### THE TASK
Write out again only the lines that run from the start of the entries to the line containing "Task: Navigate to 此电脑 via breadcrumb", both included.
═══ SOURCE DATA
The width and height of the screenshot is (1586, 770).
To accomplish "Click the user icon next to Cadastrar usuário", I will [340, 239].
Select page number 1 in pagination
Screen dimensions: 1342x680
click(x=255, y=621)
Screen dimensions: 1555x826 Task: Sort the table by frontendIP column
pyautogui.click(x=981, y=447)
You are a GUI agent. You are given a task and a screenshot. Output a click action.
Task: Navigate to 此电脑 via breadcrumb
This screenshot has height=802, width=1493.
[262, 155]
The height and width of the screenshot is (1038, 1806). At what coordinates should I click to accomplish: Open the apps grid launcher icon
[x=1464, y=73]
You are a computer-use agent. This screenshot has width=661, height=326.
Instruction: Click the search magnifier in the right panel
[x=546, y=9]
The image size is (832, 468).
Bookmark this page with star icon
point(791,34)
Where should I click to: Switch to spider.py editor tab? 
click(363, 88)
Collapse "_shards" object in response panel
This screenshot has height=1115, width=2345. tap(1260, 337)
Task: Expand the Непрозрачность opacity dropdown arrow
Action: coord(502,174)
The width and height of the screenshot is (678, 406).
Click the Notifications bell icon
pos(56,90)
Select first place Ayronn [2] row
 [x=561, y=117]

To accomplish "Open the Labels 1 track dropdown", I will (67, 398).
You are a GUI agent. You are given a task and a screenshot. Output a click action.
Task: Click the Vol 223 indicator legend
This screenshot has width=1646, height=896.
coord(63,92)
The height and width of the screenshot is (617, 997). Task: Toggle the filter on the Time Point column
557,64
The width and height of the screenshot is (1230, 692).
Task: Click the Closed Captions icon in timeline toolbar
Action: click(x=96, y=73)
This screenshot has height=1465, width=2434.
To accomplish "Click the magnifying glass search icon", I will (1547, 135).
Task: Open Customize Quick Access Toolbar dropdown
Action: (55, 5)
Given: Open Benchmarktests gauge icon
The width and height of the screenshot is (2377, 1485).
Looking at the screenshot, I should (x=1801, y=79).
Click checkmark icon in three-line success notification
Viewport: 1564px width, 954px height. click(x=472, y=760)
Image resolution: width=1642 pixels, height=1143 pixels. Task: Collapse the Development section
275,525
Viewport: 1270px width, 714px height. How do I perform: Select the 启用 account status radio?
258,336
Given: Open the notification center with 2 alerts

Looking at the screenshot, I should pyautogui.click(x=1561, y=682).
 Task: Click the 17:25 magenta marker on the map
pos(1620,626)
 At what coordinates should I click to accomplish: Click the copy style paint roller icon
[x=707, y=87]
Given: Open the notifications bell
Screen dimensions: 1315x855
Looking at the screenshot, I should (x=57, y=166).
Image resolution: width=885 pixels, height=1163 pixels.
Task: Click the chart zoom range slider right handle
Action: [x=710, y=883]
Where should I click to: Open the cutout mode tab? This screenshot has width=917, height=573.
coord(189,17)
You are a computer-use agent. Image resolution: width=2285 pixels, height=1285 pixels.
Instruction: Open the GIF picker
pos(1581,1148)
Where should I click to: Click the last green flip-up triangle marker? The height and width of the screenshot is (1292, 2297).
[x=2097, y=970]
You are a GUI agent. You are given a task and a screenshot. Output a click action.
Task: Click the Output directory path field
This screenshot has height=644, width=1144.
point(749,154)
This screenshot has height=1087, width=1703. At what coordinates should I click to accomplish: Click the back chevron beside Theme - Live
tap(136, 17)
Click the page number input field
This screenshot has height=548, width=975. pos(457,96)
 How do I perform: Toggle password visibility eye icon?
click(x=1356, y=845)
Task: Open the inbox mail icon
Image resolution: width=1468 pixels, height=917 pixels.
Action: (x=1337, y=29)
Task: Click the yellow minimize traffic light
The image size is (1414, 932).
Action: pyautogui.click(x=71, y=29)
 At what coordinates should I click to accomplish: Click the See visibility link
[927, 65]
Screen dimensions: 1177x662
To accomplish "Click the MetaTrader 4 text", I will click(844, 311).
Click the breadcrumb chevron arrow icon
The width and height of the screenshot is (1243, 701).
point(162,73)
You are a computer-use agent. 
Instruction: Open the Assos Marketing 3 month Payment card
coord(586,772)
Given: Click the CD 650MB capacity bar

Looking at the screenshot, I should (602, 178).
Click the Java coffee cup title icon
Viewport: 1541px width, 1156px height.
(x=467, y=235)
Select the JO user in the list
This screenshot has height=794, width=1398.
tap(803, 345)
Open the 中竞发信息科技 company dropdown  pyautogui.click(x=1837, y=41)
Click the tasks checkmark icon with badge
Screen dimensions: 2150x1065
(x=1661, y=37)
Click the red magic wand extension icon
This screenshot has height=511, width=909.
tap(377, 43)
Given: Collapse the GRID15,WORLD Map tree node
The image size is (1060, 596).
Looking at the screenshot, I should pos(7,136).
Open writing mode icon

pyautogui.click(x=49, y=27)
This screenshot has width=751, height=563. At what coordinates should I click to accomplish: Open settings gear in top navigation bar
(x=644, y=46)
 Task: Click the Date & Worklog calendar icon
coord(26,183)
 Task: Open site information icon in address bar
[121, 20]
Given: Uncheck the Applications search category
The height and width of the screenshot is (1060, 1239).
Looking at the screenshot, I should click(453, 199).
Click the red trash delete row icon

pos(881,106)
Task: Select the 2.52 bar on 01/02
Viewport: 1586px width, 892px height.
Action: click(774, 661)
══════
### RESPONSE TO THE TASK
The width and height of the screenshot is (1586, 770).
To accomplish "Click the user icon next to Cadastrar usuário", I will [340, 239].
Select page number 1 in pagination
Screen dimensions: 1342x680
click(x=255, y=621)
Screen dimensions: 1555x826 Task: Sort the table by frontendIP column
pyautogui.click(x=981, y=447)
You are a GUI agent. You are given a task and a screenshot. Output a click action.
Task: Navigate to 此电脑 via breadcrumb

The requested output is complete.